* Extracted records
········

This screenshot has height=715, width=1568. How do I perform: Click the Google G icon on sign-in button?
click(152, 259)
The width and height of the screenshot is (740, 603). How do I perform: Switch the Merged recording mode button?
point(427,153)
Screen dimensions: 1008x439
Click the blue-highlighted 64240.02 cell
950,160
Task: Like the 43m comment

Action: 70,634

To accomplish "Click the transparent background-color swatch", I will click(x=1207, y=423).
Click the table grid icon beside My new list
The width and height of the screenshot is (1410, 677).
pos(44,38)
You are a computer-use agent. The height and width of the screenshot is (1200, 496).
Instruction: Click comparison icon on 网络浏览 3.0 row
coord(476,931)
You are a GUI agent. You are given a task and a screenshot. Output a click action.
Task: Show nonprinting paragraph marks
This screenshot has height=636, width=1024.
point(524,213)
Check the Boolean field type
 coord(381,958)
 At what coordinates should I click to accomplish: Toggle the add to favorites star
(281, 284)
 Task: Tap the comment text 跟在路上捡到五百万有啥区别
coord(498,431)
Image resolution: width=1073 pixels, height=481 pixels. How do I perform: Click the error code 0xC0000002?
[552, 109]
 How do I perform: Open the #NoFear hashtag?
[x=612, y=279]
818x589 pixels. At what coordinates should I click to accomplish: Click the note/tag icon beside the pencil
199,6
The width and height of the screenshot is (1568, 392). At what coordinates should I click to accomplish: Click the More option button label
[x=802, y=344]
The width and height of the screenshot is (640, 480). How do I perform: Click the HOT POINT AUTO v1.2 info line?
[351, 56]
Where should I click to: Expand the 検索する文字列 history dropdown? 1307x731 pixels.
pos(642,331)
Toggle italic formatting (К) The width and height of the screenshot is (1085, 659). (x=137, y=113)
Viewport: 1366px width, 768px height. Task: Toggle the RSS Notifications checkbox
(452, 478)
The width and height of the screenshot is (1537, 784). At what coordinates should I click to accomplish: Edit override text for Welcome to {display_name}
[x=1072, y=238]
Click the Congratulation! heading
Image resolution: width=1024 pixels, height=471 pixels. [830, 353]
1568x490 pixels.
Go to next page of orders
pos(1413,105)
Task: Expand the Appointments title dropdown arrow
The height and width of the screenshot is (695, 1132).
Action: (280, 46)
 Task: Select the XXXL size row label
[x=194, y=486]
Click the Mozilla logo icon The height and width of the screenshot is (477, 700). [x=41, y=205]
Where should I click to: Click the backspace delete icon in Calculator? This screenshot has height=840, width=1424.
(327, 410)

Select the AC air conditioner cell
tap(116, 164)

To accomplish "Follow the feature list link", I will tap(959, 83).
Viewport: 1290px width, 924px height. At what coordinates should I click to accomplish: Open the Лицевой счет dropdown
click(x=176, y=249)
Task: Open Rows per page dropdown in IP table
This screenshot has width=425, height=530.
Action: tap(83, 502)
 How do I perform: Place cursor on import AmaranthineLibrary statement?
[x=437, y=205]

········

* To do
Every line of the data must appear again in the answer, exactly as written.

* Result of this task
This screenshot has height=715, width=1568. How do I perform: Click the Google G icon on sign-in button?
click(152, 259)
The width and height of the screenshot is (740, 603). How do I perform: Switch the Merged recording mode button?
point(427,153)
Screen dimensions: 1008x439
Click the blue-highlighted 64240.02 cell
950,160
Task: Like the 43m comment

Action: 70,634

To accomplish "Click the transparent background-color swatch", I will click(x=1207, y=423).
Click the table grid icon beside My new list
The width and height of the screenshot is (1410, 677).
pos(44,38)
You are a computer-use agent. The height and width of the screenshot is (1200, 496).
Instruction: Click comparison icon on 网络浏览 3.0 row
coord(476,931)
You are a GUI agent. You are given a task and a screenshot. Output a click action.
Task: Show nonprinting paragraph marks
This screenshot has height=636, width=1024.
point(524,213)
Check the Boolean field type
 coord(381,958)
 At what coordinates should I click to accomplish: Toggle the add to favorites star
(281, 284)
 Task: Tap the comment text 跟在路上捡到五百万有啥区别
coord(498,431)
Image resolution: width=1073 pixels, height=481 pixels. How do I perform: Click the error code 0xC0000002?
[552, 109]
 How do I perform: Open the #NoFear hashtag?
[x=612, y=279]
818x589 pixels. At what coordinates should I click to accomplish: Click the note/tag icon beside the pencil
199,6
The width and height of the screenshot is (1568, 392). At what coordinates should I click to accomplish: Click the More option button label
[x=802, y=344]
The width and height of the screenshot is (640, 480). How do I perform: Click the HOT POINT AUTO v1.2 info line?
[351, 56]
Where should I click to: Expand the 検索する文字列 history dropdown? 1307x731 pixels.
pos(642,331)
Toggle italic formatting (К) The width and height of the screenshot is (1085, 659). (x=137, y=113)
Viewport: 1366px width, 768px height. Task: Toggle the RSS Notifications checkbox
(452, 478)
The width and height of the screenshot is (1537, 784). At what coordinates should I click to accomplish: Edit override text for Welcome to {display_name}
[x=1072, y=238]
Click the Congratulation! heading
Image resolution: width=1024 pixels, height=471 pixels. [830, 353]
1568x490 pixels.
Go to next page of orders
pos(1413,105)
Task: Expand the Appointments title dropdown arrow
The height and width of the screenshot is (695, 1132).
Action: (280, 46)
 Task: Select the XXXL size row label
[x=194, y=486]
Click the Mozilla logo icon The height and width of the screenshot is (477, 700). [x=41, y=205]
Where should I click to: Click the backspace delete icon in Calculator? This screenshot has height=840, width=1424.
(327, 410)

Select the AC air conditioner cell
tap(116, 164)

To accomplish "Follow the feature list link", I will tap(959, 83).
Viewport: 1290px width, 924px height. At what coordinates should I click to accomplish: Open the Лицевой счет dropdown
click(x=176, y=249)
Task: Open Rows per page dropdown in IP table
This screenshot has width=425, height=530.
Action: tap(83, 502)
 How do I perform: Place cursor on import AmaranthineLibrary statement?
[x=437, y=205]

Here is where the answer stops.